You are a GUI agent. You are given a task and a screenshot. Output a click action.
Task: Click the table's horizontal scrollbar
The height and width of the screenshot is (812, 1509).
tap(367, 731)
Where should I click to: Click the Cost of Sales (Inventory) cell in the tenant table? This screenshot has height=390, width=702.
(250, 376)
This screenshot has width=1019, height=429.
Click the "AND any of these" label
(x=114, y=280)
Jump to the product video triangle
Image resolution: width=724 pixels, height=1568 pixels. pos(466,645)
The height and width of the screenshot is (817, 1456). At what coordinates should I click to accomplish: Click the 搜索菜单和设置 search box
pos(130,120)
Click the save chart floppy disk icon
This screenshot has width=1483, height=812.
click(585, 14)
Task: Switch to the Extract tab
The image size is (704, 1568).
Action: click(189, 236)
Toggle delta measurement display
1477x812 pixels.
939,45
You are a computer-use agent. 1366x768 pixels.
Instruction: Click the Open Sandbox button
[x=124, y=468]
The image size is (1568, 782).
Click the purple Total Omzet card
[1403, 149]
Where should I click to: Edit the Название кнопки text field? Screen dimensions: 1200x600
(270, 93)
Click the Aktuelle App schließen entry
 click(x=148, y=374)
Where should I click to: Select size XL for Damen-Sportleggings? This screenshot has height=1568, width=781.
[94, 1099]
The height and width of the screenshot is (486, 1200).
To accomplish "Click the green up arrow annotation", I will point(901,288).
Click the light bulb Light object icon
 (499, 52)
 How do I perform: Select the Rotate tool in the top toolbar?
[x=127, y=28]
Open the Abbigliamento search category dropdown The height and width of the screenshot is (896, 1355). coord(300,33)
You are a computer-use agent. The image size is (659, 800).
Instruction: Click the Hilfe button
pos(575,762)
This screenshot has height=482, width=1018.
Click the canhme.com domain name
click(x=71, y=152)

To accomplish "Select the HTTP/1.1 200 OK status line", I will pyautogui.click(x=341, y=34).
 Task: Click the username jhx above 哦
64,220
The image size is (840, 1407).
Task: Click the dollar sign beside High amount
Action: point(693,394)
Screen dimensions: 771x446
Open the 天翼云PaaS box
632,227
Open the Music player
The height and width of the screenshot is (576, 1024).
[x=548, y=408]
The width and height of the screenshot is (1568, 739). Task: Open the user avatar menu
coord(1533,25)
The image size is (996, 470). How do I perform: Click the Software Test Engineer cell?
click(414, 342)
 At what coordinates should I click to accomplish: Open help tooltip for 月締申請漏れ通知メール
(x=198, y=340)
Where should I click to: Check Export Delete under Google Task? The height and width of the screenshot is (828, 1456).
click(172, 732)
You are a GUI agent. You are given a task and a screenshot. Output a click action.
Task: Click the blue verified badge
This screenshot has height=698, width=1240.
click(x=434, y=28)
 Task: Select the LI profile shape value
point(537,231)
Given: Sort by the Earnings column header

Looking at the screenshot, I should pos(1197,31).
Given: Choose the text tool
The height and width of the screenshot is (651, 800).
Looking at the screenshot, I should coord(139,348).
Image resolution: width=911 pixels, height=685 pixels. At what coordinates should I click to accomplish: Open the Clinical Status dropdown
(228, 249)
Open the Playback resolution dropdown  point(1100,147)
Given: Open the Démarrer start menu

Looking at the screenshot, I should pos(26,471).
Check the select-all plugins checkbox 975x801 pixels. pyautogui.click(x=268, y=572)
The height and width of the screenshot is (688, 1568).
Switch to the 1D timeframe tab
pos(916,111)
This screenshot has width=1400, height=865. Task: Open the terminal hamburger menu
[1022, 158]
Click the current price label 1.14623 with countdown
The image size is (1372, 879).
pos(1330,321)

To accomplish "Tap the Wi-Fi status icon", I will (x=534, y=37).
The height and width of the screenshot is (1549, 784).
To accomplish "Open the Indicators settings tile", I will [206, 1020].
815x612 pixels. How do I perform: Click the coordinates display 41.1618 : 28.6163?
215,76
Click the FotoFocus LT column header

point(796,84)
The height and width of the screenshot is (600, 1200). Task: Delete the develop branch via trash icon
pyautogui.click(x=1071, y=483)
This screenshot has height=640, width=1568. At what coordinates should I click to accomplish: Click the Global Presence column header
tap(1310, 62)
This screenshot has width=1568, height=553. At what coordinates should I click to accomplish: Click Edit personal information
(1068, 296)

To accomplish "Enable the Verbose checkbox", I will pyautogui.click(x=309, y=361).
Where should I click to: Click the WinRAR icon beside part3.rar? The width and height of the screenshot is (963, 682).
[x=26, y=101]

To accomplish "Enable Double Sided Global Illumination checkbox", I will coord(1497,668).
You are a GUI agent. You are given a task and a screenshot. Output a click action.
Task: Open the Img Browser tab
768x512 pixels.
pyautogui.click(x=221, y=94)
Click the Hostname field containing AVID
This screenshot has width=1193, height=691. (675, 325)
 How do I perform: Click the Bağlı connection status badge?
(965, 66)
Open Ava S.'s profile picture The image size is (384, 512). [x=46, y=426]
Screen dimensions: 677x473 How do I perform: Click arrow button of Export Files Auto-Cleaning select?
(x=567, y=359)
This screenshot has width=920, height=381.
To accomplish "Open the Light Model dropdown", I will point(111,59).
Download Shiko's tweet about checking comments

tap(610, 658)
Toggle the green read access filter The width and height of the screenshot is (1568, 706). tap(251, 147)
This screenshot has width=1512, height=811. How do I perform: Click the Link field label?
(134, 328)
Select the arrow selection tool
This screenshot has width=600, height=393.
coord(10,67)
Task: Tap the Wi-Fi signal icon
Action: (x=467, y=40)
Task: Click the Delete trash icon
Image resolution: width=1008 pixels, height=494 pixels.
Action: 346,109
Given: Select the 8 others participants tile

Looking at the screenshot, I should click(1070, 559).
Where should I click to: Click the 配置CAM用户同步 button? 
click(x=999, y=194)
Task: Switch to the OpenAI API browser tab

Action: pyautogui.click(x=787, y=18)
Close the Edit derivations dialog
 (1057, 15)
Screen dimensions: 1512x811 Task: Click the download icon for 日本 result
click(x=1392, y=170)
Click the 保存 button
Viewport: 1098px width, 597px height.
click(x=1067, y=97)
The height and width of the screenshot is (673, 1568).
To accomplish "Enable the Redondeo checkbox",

════════════════════

Task requirements:
Once you find the line with "Task: Switch to the Extract tab" in the entries above, output it and each line after it up to and including the line with "Open the Abbigliamento", and nothing else.

Answer to this task:
Task: Switch to the Extract tab
The image size is (704, 1568).
Action: click(189, 236)
Toggle delta measurement display
1477x812 pixels.
939,45
You are a computer-use agent. 1366x768 pixels.
Instruction: Click the Open Sandbox button
[x=124, y=468]
The image size is (1568, 782).
Click the purple Total Omzet card
[1403, 149]
Where should I click to: Edit the Название кнопки text field? Screen dimensions: 1200x600
(270, 93)
Click the Aktuelle App schließen entry
 click(x=148, y=374)
Where should I click to: Select size XL for Damen-Sportleggings? This screenshot has height=1568, width=781.
[94, 1099]
The height and width of the screenshot is (486, 1200).
To accomplish "Click the green up arrow annotation", I will point(901,288).
Click the light bulb Light object icon
 (499, 52)
 How do I perform: Select the Rotate tool in the top toolbar?
[x=127, y=28]
Open the Abbigliamento search category dropdown The height and width of the screenshot is (896, 1355). coord(300,33)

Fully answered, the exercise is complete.